From the entries below, pull out each line where "green" appears.

##### Input

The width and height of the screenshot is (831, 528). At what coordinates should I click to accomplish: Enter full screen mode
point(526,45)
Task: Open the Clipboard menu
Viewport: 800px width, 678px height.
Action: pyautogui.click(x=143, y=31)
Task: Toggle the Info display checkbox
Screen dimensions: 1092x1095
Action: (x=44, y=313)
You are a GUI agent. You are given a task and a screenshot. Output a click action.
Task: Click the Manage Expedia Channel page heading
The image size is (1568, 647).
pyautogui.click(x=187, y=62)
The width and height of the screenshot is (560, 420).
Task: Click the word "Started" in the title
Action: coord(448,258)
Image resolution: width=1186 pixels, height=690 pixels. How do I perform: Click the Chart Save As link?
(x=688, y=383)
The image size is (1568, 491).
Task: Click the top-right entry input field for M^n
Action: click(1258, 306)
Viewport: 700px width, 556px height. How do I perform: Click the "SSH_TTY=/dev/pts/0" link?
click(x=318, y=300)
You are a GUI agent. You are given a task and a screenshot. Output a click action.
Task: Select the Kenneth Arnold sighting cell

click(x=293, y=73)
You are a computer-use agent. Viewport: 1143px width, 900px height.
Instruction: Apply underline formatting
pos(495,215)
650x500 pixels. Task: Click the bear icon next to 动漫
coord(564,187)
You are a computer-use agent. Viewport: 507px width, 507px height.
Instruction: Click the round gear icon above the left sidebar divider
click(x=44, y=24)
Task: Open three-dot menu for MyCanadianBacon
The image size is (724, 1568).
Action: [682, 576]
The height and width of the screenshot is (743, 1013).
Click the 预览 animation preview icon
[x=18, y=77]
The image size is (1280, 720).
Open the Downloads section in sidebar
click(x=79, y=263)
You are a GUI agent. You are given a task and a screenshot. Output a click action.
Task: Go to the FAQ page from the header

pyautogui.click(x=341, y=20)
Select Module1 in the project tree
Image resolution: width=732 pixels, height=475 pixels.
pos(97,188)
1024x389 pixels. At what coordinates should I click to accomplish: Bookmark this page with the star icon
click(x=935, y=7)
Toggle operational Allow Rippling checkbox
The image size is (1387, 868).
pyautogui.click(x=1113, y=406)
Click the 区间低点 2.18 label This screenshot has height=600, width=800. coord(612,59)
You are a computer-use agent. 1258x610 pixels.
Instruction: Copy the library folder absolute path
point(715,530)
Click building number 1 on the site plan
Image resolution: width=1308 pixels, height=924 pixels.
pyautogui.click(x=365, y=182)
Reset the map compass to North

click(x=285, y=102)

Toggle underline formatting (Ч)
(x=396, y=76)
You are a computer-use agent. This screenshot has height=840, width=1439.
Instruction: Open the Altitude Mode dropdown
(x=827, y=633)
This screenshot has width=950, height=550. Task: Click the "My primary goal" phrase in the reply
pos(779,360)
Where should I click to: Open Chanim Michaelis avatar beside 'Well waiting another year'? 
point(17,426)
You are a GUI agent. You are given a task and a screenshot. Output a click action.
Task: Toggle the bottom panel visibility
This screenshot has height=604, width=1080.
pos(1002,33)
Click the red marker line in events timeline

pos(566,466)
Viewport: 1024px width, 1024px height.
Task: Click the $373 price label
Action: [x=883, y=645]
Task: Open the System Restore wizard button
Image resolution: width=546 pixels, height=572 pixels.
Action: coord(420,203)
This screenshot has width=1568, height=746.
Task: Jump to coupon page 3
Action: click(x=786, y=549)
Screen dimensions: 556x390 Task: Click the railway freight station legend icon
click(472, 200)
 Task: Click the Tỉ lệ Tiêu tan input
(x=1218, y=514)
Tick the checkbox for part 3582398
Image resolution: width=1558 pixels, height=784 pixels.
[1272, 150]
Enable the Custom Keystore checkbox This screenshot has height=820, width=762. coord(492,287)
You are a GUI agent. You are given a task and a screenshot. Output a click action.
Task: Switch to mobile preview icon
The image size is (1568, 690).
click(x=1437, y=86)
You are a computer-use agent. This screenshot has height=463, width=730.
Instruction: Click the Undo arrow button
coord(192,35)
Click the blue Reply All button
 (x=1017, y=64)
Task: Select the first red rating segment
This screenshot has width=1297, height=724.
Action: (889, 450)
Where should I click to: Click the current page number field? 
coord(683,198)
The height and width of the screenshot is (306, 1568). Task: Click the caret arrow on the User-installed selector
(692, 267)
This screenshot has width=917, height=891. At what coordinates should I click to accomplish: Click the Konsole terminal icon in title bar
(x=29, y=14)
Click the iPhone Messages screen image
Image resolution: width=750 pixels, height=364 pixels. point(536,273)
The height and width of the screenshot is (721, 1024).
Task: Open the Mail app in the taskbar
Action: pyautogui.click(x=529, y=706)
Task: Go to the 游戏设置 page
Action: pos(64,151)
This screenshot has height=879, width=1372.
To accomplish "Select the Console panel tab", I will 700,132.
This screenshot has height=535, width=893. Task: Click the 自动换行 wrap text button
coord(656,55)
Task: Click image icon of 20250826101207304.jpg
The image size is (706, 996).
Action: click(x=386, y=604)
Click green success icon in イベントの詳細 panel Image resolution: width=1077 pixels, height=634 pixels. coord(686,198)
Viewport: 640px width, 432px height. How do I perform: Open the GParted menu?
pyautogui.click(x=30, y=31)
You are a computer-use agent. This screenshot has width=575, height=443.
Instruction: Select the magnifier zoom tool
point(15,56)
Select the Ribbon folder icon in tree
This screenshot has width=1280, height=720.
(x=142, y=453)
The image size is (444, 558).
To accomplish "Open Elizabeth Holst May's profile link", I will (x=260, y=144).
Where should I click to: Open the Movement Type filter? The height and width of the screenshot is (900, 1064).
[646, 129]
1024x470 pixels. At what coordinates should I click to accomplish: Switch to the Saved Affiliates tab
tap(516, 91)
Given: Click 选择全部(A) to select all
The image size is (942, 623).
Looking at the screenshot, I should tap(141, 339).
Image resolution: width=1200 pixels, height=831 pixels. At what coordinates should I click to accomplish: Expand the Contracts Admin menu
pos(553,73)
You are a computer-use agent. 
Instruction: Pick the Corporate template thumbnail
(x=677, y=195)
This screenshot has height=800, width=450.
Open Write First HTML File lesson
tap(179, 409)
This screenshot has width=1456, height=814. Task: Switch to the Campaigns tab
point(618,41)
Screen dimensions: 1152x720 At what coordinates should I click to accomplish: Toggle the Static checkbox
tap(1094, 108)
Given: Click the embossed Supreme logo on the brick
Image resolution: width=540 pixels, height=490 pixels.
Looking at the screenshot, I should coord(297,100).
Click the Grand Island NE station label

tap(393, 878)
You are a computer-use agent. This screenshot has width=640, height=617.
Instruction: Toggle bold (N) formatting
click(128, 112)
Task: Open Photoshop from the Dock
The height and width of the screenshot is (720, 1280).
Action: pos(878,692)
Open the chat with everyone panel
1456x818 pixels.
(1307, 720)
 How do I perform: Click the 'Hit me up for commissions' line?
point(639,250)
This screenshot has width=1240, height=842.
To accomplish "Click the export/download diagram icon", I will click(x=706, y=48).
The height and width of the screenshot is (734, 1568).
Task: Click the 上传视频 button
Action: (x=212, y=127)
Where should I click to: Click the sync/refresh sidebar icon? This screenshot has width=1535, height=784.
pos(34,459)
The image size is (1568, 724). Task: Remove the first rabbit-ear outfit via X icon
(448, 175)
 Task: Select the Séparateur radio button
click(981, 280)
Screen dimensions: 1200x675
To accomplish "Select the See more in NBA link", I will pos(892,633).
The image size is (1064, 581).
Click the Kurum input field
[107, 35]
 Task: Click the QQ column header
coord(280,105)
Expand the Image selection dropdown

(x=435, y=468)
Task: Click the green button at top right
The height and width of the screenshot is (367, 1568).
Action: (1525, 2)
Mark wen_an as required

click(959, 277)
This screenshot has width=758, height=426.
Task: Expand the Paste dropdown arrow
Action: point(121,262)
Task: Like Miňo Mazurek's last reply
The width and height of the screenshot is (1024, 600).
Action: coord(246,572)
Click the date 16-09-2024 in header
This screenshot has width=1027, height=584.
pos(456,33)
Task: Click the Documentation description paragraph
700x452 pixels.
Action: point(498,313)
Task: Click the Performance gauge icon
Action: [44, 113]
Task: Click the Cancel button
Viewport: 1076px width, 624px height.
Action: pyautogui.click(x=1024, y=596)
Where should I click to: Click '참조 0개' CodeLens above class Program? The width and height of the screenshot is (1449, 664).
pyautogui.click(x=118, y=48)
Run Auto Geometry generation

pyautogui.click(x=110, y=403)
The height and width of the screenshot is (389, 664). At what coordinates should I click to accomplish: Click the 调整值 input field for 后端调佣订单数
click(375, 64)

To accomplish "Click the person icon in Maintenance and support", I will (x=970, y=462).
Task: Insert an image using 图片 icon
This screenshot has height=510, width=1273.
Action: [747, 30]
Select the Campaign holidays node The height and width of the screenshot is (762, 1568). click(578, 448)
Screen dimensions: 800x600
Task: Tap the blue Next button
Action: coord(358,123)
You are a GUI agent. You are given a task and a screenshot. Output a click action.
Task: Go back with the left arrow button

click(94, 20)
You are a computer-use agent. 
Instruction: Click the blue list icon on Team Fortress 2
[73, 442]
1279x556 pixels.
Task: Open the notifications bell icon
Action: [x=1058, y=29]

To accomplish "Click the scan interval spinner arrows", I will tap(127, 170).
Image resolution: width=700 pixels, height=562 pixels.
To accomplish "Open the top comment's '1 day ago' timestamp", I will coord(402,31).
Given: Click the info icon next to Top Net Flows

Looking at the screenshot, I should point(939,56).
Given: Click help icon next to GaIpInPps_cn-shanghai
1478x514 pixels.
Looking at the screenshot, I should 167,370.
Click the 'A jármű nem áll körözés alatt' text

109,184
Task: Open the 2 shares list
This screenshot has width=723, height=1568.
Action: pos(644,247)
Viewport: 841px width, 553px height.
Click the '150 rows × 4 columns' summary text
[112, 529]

##########

# Result
Click green success icon in イベントの詳細 panel Image resolution: width=1077 pixels, height=634 pixels. coord(686,198)
Task: Click the green button at top right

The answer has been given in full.